[Stored data]
▼▼▼
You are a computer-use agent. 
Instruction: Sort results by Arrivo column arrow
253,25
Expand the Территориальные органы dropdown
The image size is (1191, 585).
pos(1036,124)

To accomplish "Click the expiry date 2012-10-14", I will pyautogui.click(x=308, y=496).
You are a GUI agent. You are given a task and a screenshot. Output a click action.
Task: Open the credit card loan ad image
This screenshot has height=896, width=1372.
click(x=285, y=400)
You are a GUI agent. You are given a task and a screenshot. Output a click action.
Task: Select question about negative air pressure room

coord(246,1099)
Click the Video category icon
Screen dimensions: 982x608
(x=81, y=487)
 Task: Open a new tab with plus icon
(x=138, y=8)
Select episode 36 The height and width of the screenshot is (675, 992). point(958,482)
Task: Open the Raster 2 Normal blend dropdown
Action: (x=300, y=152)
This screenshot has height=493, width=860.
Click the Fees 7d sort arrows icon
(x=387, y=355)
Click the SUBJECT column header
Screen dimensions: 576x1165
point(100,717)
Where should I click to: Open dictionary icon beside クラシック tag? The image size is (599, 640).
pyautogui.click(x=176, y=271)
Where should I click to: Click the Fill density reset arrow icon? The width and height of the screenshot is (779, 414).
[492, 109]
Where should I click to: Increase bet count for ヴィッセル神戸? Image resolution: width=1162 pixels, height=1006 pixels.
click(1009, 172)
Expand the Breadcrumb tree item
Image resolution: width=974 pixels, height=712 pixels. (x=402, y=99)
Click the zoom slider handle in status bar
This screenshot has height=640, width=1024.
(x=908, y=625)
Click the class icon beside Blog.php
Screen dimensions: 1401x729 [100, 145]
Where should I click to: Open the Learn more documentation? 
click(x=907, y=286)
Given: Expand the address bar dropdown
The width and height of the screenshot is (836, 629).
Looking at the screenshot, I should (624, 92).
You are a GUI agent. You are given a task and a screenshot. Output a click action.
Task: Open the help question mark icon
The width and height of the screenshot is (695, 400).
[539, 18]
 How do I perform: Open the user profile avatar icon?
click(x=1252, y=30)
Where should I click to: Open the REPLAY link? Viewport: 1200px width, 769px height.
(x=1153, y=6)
▲▲▲
**PROBLEM DESCRIPTION:** Set down all of the entries exactly, please.

**ANSWER TO THIS TASK:**
You are a computer-use agent. 
Instruction: Sort results by Arrivo column arrow
253,25
Expand the Территориальные органы dropdown
The image size is (1191, 585).
pos(1036,124)

To accomplish "Click the expiry date 2012-10-14", I will pyautogui.click(x=308, y=496).
You are a GUI agent. You are given a task and a screenshot. Output a click action.
Task: Open the credit card loan ad image
This screenshot has height=896, width=1372.
click(x=285, y=400)
You are a GUI agent. You are given a task and a screenshot. Output a click action.
Task: Select question about negative air pressure room

coord(246,1099)
Click the Video category icon
Screen dimensions: 982x608
(x=81, y=487)
 Task: Open a new tab with plus icon
(x=138, y=8)
Select episode 36 The height and width of the screenshot is (675, 992). point(958,482)
Task: Open the Raster 2 Normal blend dropdown
Action: (x=300, y=152)
This screenshot has height=493, width=860.
Click the Fees 7d sort arrows icon
(x=387, y=355)
Click the SUBJECT column header
Screen dimensions: 576x1165
point(100,717)
Where should I click to: Open dictionary icon beside クラシック tag? The image size is (599, 640).
pyautogui.click(x=176, y=271)
Where should I click to: Click the Fill density reset arrow icon? The width and height of the screenshot is (779, 414).
[492, 109]
Where should I click to: Increase bet count for ヴィッセル神戸? Image resolution: width=1162 pixels, height=1006 pixels.
click(1009, 172)
Expand the Breadcrumb tree item
Image resolution: width=974 pixels, height=712 pixels. (x=402, y=99)
Click the zoom slider handle in status bar
This screenshot has height=640, width=1024.
(x=908, y=625)
Click the class icon beside Blog.php
Screen dimensions: 1401x729 [100, 145]
Where should I click to: Open the Learn more documentation? 
click(x=907, y=286)
Given: Expand the address bar dropdown
The width and height of the screenshot is (836, 629).
Looking at the screenshot, I should (624, 92).
You are a GUI agent. You are given a task and a screenshot. Output a click action.
Task: Open the help question mark icon
The width and height of the screenshot is (695, 400).
[539, 18]
 How do I perform: Open the user profile avatar icon?
click(x=1252, y=30)
Where should I click to: Open the REPLAY link? Viewport: 1200px width, 769px height.
(x=1153, y=6)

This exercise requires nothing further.